Where have I gone wrong?  It’s not that I don’t care.  In some ways, I think I care more deeply than ever.  I certainly dislike this president more than any before him.  Maybe I’m just feeling overwhelmed.  And, even though I know it’s not true, I feel very alone in it all.  Reading back over what I have just written, I think I see what’s missing.  All of my earlier activism was in the midst of groups of others with whom I felt a connection and a camaraderie.  I was living in Long Beach, California in 1975 when Olivia Records moved to LA and every lesbian I knew was in thrall to the music of a host of lesbians singing for and about us and about greater socio-political issues as well.  As lesbians and as women we bonded over the injustice and oppression that we experienced and set out to fight against it.  And music was our language.  Olivia Records provided the lesbian sound track but there was also Holly Near, Helen Reddy, Aretha Franklin, Sweet Honey in the Rock, Nancy Sinatra, and others.  And for the Seattle peace activists there was Sandy Bradley, Charlie Murphy, Pat Wright, Ranch Romance, Duffy Bishop, and Give Peace a Dance!  We were all in it together.

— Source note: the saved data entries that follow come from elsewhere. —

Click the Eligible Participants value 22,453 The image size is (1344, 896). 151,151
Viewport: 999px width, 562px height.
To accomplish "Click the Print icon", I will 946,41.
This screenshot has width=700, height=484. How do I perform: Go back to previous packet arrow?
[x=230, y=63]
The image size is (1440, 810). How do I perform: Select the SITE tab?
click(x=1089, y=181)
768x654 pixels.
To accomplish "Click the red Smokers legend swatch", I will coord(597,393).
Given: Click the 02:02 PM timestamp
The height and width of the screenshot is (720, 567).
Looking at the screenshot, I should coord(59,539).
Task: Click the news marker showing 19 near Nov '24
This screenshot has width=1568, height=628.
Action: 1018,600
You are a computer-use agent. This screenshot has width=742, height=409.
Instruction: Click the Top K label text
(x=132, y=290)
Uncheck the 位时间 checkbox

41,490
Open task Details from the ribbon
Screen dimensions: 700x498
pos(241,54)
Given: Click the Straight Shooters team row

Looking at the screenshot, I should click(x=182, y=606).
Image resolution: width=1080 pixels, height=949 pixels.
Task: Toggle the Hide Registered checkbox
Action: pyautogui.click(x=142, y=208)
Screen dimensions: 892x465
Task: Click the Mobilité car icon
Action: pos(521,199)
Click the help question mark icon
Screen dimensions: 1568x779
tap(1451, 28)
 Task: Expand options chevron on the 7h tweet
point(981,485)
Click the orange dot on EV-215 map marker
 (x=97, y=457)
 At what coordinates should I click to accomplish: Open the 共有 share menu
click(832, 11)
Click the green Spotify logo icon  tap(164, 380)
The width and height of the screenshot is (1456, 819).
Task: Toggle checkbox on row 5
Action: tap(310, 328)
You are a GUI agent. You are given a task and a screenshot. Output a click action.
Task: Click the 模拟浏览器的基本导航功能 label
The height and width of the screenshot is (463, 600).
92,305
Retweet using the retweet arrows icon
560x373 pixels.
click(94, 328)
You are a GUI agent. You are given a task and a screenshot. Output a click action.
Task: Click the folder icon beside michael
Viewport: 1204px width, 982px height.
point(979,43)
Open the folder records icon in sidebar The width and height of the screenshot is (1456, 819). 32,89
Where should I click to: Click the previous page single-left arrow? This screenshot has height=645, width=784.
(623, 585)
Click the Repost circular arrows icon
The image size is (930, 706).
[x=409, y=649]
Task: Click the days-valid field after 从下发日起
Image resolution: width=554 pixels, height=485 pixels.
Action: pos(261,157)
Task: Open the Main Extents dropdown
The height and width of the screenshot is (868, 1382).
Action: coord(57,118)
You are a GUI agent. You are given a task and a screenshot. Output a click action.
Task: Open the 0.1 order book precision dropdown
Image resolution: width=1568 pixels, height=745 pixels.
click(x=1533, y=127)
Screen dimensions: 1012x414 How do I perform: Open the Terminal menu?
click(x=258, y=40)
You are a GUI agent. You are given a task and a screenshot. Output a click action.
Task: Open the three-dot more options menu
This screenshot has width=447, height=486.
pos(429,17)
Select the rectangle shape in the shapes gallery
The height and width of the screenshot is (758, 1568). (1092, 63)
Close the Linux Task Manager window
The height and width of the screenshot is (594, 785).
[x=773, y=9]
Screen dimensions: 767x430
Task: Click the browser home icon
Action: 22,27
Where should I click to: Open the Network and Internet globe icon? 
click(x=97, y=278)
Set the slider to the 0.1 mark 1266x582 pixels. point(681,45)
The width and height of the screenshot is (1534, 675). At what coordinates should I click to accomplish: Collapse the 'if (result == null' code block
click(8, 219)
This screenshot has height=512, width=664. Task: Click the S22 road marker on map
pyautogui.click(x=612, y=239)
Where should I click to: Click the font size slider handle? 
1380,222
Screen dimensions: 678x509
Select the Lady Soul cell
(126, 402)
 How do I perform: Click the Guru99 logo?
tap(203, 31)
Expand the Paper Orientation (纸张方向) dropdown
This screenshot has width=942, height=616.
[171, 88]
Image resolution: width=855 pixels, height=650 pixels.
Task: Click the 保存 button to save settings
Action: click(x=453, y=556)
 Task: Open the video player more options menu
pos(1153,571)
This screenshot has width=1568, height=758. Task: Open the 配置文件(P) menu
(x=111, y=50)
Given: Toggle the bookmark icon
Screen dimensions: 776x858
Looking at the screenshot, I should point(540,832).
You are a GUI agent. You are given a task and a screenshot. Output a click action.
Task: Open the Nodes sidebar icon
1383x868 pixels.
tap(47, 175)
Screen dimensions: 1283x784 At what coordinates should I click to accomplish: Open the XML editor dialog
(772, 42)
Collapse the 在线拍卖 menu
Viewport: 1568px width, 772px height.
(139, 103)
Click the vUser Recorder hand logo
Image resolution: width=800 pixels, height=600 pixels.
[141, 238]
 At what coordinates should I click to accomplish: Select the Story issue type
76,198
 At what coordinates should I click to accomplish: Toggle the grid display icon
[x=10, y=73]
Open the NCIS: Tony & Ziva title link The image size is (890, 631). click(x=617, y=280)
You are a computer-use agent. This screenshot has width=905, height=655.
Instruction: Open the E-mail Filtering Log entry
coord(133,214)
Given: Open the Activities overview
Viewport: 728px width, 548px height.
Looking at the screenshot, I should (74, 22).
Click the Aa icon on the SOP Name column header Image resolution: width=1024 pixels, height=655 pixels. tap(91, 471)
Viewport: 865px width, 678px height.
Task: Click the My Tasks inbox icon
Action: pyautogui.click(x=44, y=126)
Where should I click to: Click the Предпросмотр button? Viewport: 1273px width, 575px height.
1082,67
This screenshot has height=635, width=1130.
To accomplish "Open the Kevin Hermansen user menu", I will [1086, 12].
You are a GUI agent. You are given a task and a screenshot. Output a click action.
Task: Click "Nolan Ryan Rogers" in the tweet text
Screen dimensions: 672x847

I’m much older now, and I’ve entered a phase in my life that is more about solitude and introspection than joining groups.  I find the need to resist just as compelling as ever but it may be that I need to find ways to keep the energy flowing, even as I go it alone. If the right group presented itself I might be inclined to join but I don’t think I should hold my breath.  I need to act, with or without others.  I have long believed that the power of activism is the DOING of it as much as any outcomes we might realize.  That has not changed and I think it’s true whether we act alone or as a movement.  I think I just need to get back to the DOING and trust that the doing will have its own intrinsic rewards.  I will continue to share what I’m doing and hope that my sharing will encourage others.  And if you’re interested in DOING any of it with me, just let me know!

So, with the first anniversary of #45’s inauguration upon us, what are my priorities?

  • Impeachment.  As I wrote in the previous post, I believe this is where we should be focusing most of our attention.  We should be demanding that this man be held accountable for his actions and removed from office due to his inability to execute his duties appropriately.
  • Supporting congressional representatives and local leaders who continue to resist the selfish, racist, short-sighted, divisive, and dangerous actions of the #notmypresident and his right wing cronies.
  • Mitigating the effects of this administration and republican congress by putting time, energy, and money into groups and activities that seek to make the world a better place for all.
  • Expanding my awareness of the issues, their impact on people and the environment, and options for solutions by reading, watching films, and talking and listening to others.

I think this post has gotten out of hand so I’ll end here.  In the near future I’ll write more about specific ways I can act on those four priorities and, in that, maybe you’ll find some inspiration for yourself!